Um dos princípios científicos mais básicos para resolução de qualquer problema é identificarmos, antes de mais nada, a causa raiz e não apenas a consequência.  Sabemos que são muitas as causas no Brasil, contudo, existem três que andam juntas e formam uma espécie de “Tríade”, a qual precisará ser resolvida para alcançarmos um novo padrão de desenvolvimento:
  • A cultura brasileira do imediatismo
  • O péssimo hábito de escolher mal
  • O baixo desenvolvimento da liderança

 

Vamos refletir sobre os três fatores?
 A cultura brasileira do imediatismo
Somos um povo imediatista. O site Brasil Econômico apresenta uma pesquisa intitulada “Oito em cada dez brasileiros não sabem controlar gastos”, mostrando que 71% apresenta conhecimento parcial de suas finanças. Um outro estudo do Serviço de Proteção ao Crédito – SPC impressiona ao afirmar que o brasileiro usa empréstimos para comprar mercadorias não consideradas itens de necessidade, como roupas, sapatos e eletrônicos e, em muitos casos, o dinheiro é destinado para comprar itens baratos, que poderiam ser pagos à vista. A pesquisa reforça ainda a cultura do descontrole e do imediatismo, mostrando que 36% dos entrevistados adquirem produtos mesmo não tendo condições e que 30% reconhecem ter comprado, nos últimos três meses, algum bem excedendo o seu limite financeiro.
Esse é apenas um exemplo de como somos imediatistas, priorizando o rápido prazer em detrimento de planejar a prosperidade. O investimento na carreira profissional, por exemplo, deveria ser um dos principais destinos desses empréstimos.

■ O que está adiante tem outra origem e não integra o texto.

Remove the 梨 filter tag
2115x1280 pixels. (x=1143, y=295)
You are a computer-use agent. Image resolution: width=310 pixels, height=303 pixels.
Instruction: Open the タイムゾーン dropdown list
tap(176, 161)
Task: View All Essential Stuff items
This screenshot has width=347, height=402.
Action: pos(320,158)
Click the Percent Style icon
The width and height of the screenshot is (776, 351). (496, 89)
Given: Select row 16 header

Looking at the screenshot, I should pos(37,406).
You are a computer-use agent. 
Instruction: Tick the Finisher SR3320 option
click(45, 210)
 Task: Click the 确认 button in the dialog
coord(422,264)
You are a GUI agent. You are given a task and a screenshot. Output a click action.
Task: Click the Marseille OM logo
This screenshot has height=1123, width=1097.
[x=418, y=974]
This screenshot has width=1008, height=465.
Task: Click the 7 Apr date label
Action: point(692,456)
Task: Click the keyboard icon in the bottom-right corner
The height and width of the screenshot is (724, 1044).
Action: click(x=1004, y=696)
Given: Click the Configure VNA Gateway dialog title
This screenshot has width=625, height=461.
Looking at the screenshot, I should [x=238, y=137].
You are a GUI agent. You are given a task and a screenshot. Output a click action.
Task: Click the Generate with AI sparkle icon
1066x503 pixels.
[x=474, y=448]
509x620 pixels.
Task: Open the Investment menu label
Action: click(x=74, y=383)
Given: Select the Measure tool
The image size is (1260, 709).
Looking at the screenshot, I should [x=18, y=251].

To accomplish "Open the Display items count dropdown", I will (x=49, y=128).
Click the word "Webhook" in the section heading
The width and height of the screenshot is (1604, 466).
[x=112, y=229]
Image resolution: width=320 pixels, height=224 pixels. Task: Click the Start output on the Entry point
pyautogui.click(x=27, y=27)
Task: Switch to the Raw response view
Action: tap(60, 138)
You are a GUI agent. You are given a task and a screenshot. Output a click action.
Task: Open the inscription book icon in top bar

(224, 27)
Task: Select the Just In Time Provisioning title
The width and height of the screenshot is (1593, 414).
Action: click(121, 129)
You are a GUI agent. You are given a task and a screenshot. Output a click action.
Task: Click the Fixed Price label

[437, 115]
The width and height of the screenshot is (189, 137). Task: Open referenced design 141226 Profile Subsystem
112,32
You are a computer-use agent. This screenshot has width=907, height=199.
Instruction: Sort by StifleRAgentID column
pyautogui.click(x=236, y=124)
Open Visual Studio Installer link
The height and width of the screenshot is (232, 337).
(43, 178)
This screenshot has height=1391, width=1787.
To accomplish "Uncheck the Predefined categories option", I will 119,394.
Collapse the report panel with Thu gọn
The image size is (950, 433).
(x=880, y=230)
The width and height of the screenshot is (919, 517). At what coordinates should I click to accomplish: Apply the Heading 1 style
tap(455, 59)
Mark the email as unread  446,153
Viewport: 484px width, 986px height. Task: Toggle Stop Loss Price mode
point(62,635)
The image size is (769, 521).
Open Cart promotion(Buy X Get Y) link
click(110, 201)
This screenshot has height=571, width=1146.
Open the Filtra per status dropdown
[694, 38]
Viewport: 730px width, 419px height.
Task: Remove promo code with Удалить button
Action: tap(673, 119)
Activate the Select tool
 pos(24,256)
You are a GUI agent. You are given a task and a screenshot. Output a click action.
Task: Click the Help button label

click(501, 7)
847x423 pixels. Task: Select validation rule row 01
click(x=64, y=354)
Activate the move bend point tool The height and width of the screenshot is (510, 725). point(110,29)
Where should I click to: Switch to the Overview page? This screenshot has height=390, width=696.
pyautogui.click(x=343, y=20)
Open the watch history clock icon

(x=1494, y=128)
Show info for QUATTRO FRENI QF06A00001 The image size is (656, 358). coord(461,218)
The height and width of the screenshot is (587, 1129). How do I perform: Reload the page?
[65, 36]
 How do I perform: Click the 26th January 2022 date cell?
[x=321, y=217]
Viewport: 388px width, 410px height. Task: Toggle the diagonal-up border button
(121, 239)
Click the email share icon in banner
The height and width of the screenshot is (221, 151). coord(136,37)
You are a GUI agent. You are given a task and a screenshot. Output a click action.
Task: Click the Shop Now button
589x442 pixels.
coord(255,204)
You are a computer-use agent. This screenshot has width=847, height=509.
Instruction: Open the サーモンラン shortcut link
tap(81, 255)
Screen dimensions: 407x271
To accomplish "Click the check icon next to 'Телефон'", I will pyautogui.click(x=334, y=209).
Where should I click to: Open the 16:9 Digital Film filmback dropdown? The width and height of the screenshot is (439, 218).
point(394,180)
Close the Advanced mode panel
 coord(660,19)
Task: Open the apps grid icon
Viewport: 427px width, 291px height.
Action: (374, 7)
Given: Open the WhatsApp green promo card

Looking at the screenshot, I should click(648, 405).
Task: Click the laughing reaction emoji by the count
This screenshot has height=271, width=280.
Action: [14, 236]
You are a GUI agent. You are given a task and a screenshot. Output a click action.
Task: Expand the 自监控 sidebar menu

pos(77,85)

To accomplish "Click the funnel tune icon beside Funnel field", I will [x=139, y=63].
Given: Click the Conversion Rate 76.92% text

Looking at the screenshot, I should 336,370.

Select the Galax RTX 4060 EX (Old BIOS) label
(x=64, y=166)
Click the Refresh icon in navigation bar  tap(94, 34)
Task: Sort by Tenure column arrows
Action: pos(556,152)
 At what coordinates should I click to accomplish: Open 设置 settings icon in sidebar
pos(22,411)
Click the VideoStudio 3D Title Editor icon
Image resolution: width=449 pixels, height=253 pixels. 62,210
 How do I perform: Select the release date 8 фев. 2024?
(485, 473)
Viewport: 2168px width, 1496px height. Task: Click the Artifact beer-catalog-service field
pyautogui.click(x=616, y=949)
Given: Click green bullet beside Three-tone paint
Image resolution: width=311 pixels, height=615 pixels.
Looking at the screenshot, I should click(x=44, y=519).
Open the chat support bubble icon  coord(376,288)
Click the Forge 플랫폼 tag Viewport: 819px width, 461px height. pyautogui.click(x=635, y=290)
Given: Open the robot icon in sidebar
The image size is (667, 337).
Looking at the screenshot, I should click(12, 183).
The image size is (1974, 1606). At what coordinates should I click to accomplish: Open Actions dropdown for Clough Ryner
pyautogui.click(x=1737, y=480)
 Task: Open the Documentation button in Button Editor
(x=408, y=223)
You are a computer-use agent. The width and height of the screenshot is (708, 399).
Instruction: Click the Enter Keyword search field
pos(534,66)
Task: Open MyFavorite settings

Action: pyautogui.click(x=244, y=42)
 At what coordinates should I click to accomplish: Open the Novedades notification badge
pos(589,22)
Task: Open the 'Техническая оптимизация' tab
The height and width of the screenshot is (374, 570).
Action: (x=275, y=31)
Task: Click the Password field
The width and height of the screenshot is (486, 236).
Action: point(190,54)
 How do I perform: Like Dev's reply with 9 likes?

O péssimo hábito de escolher mal
O que é viver se não tomar decisões a cada minuto? Decidimos o que vamos comer no café da manhã, o trajeto para o trabalho, com quem iremos conversar, a qualidade do que iremos produzir, o cardápio do almoço, que programa assistiremos na TV e mais dezenas de pequenas ou grandes situações durante nosso dia. O ser humano veio equipado com a capacidade de escolha, analisando a situação presente e riscos futuros, tornando-nos diferentes em relação aos demais seres do nosso planeta. O problema é que não utilizamos bem toda essa capacidade.
Então escolher mal significa viver mal, pois na medida em que as piores escolhas são tomadas as consequências para o futuro são inevitáveis. O que leva então o brasileiro a se comprometer com escolhas ligadas ao prazer, como por exemplo, decidir entre ir ao cinema ou a um show e a não se envolver tanto em escolher com qualidade quem merecerá o seu voto?
Esse fato está intimamente ligado à tradição do brasileiro de tomar decisões mais baseadas na intuição do que na razão, o que leva as pessoas a não usarem critérios, fatos e dados para decidir o seu futuro. Somos uma nação que prioriza o lado direito do cérebro (lúdico e intuitivo) ao invés do lado esquerdo (analítico e técnico) na hora das escolhas que moldam o nosso futuro, levando as pessoas a se comprometerem menos com os resultados.
Sempre lembro aos executivos durante minhas sessões de Coaching que as melhores decisões são tomadas, utilizando-se, de forma equilibrada, os dois hemisférios cerebrais.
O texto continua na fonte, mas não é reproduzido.